■ WHAT THIS TASK INVOLVES
Leaving out pictures, output exactly the lines below from the one that has "Click the Drucken printer icon" through the one that has "Given: Refresh the", and nothing else.

(Collected data)
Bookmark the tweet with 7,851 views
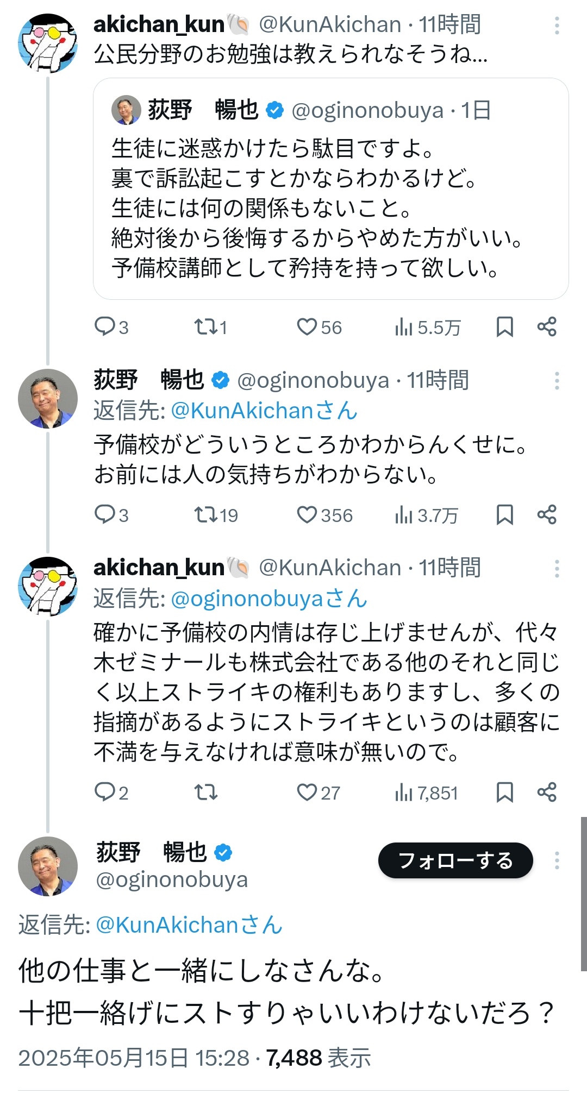 [x=504, y=792]
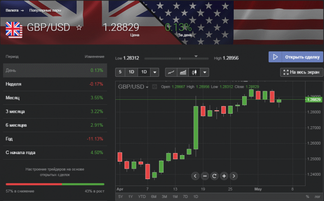This screenshot has height=201, width=324.
Task: Select the area chart type icon
Action: (x=183, y=72)
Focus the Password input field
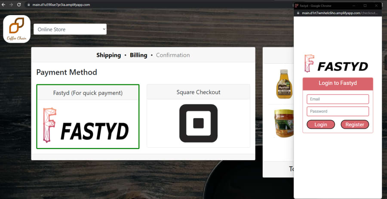 (x=338, y=111)
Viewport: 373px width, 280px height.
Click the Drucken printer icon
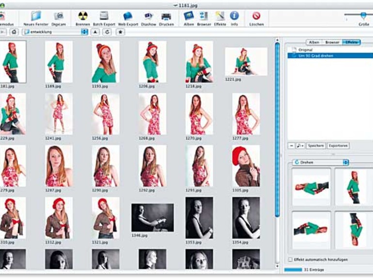[x=166, y=16]
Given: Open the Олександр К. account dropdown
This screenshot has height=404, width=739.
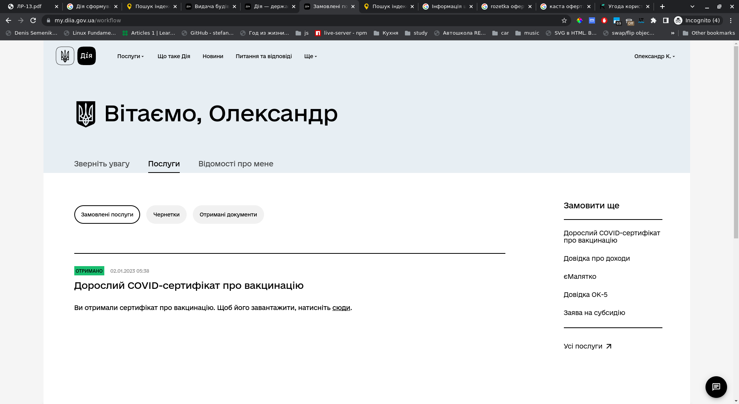Looking at the screenshot, I should (x=654, y=56).
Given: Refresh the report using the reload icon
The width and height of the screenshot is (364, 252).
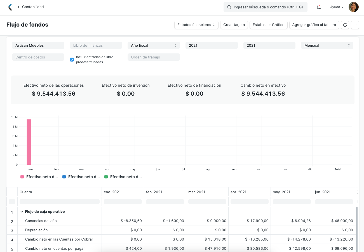Looking at the screenshot, I should pos(345,25).
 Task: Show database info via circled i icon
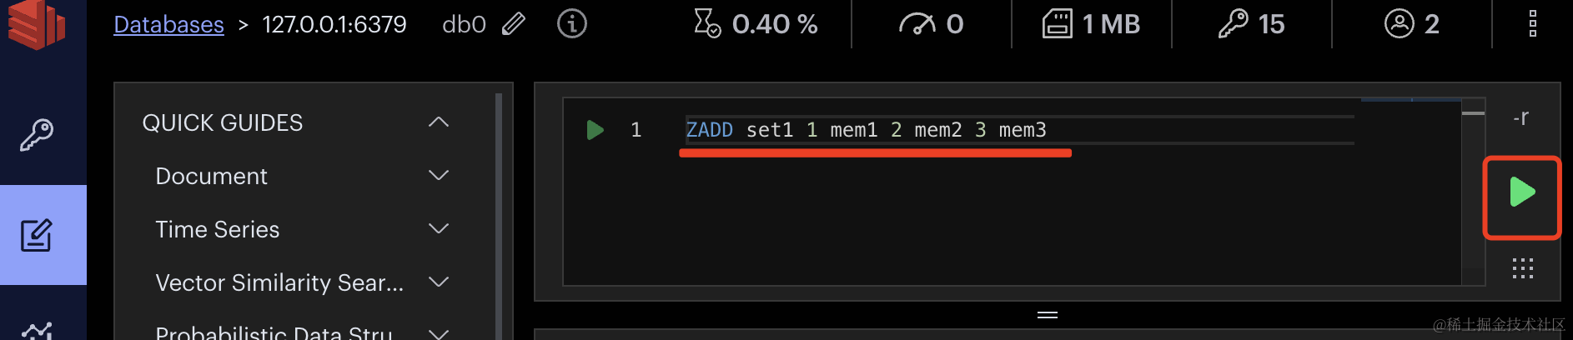coord(572,24)
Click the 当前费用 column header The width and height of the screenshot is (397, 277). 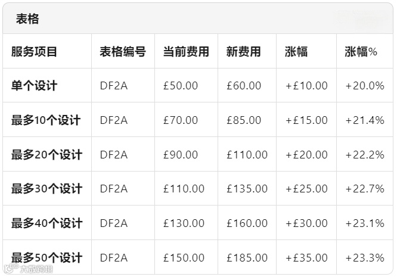tap(185, 52)
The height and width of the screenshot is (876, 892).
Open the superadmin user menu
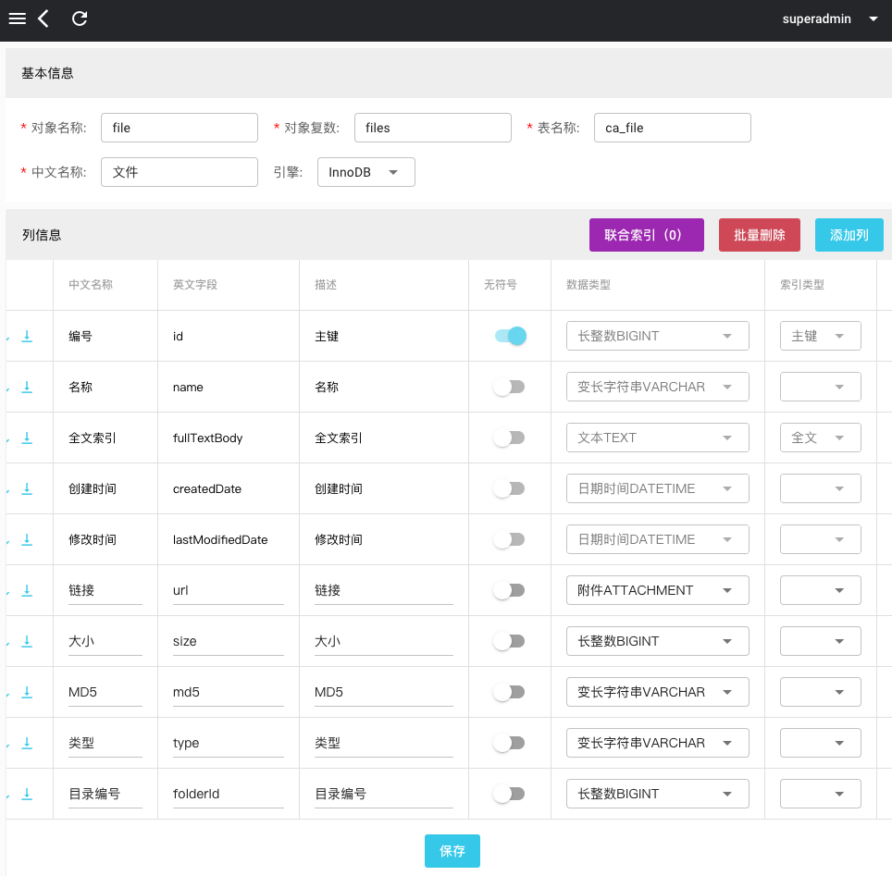tap(830, 19)
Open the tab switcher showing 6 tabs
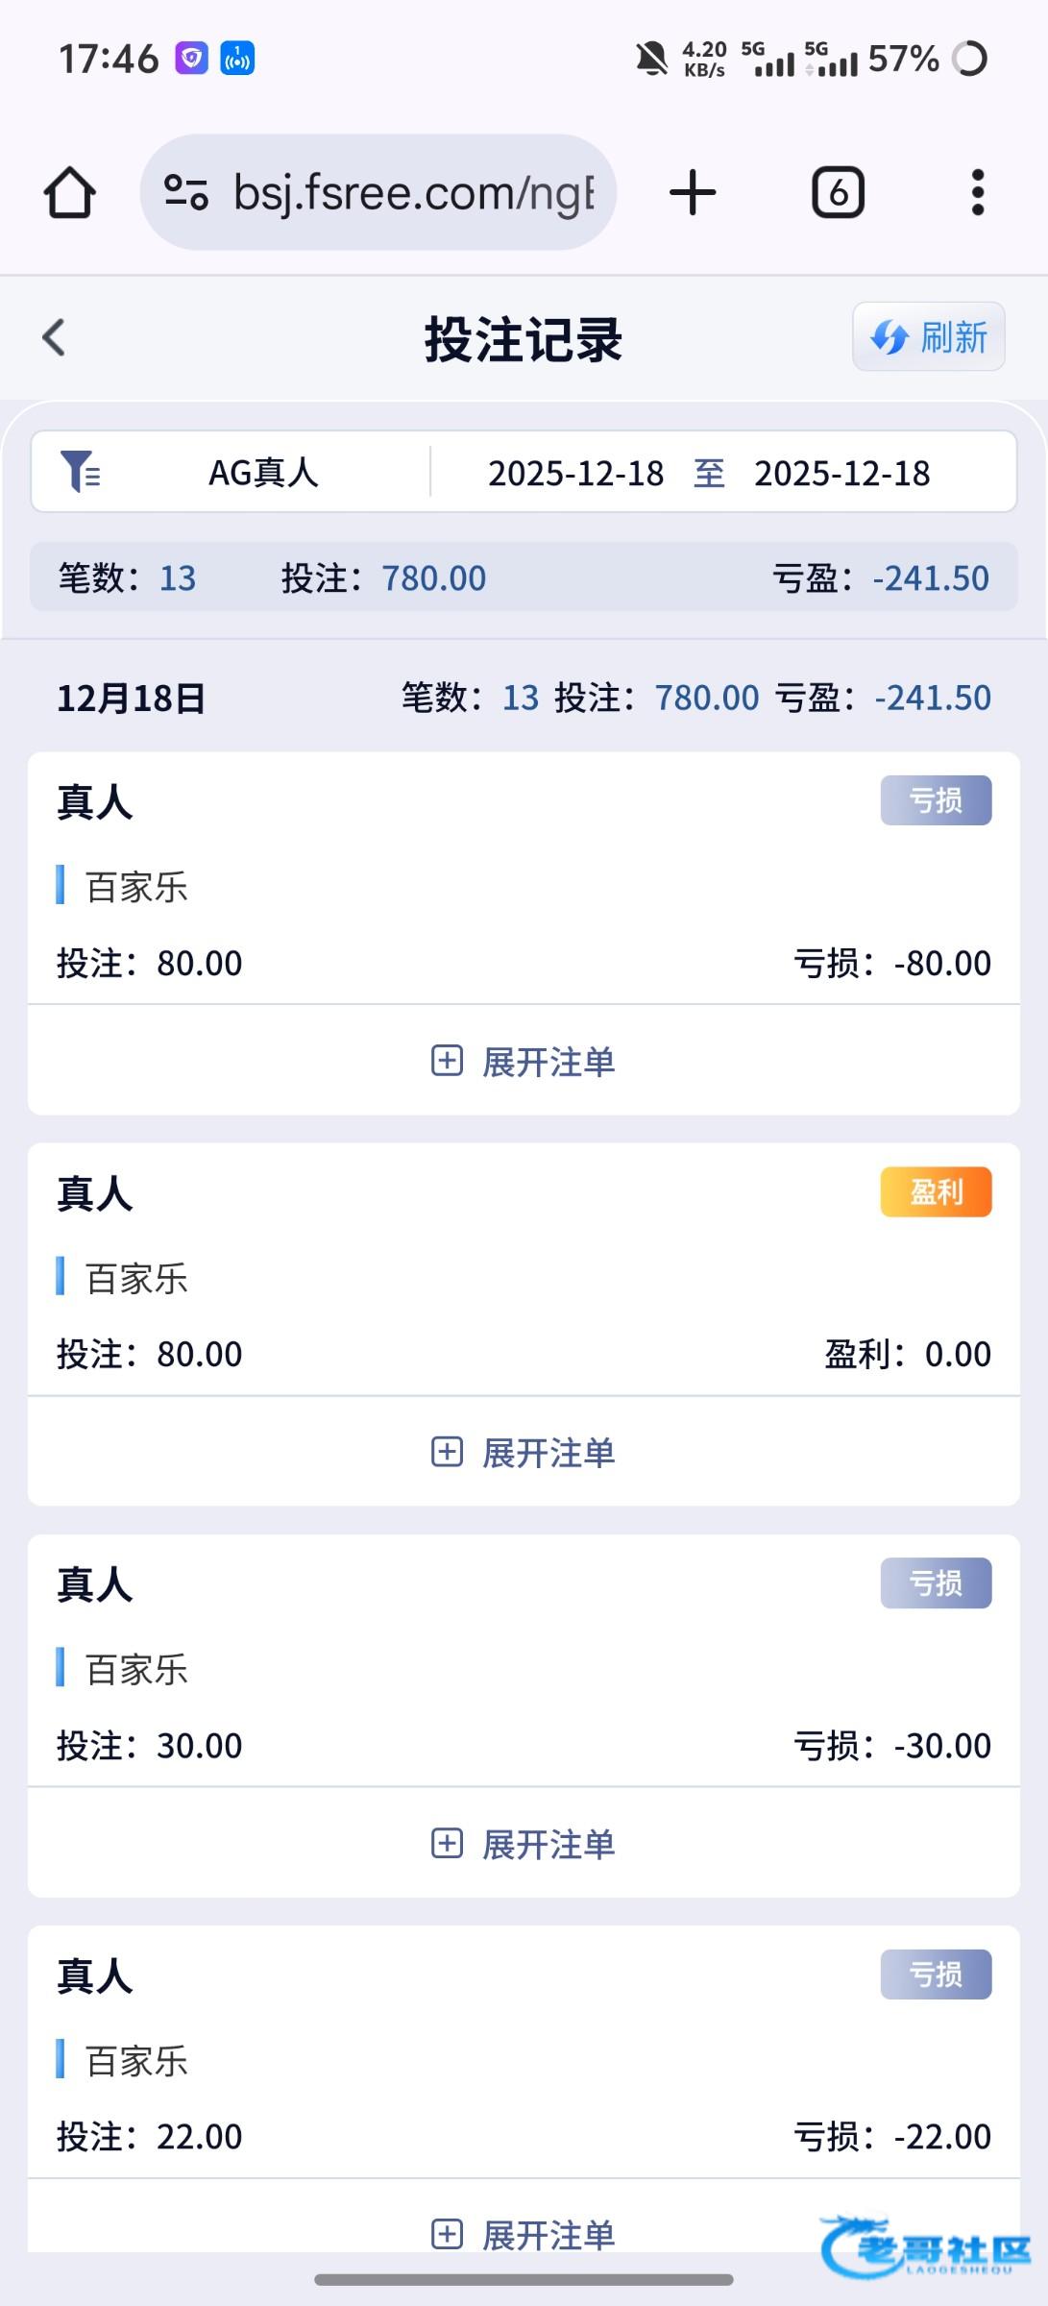The image size is (1048, 2306). (x=838, y=192)
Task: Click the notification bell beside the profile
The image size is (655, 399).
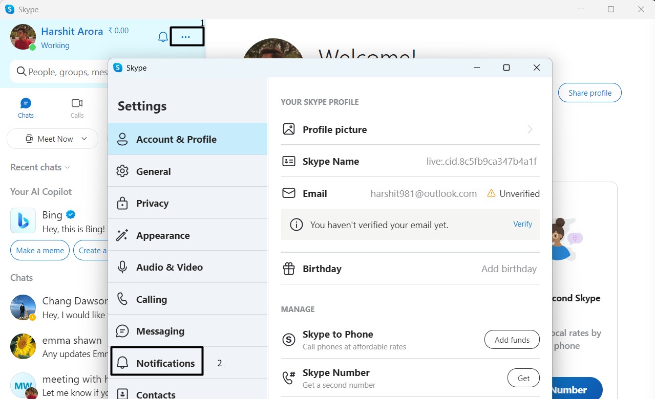Action: coord(162,36)
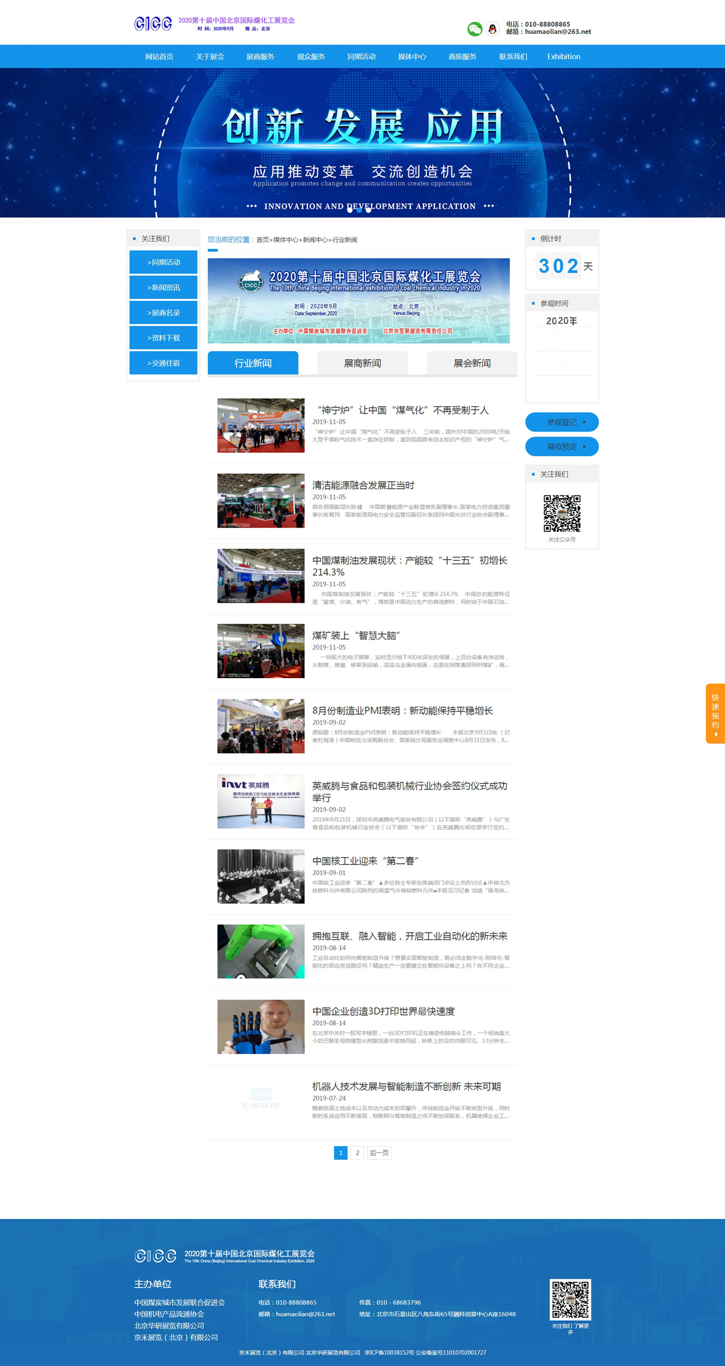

■ REPLY
Click the Drucken printer icon
[x=166, y=16]
Given: Open the Олександр К. account dropdown
This screenshot has height=404, width=739.
Looking at the screenshot, I should (x=654, y=56).
Given: Refresh the report using the reload icon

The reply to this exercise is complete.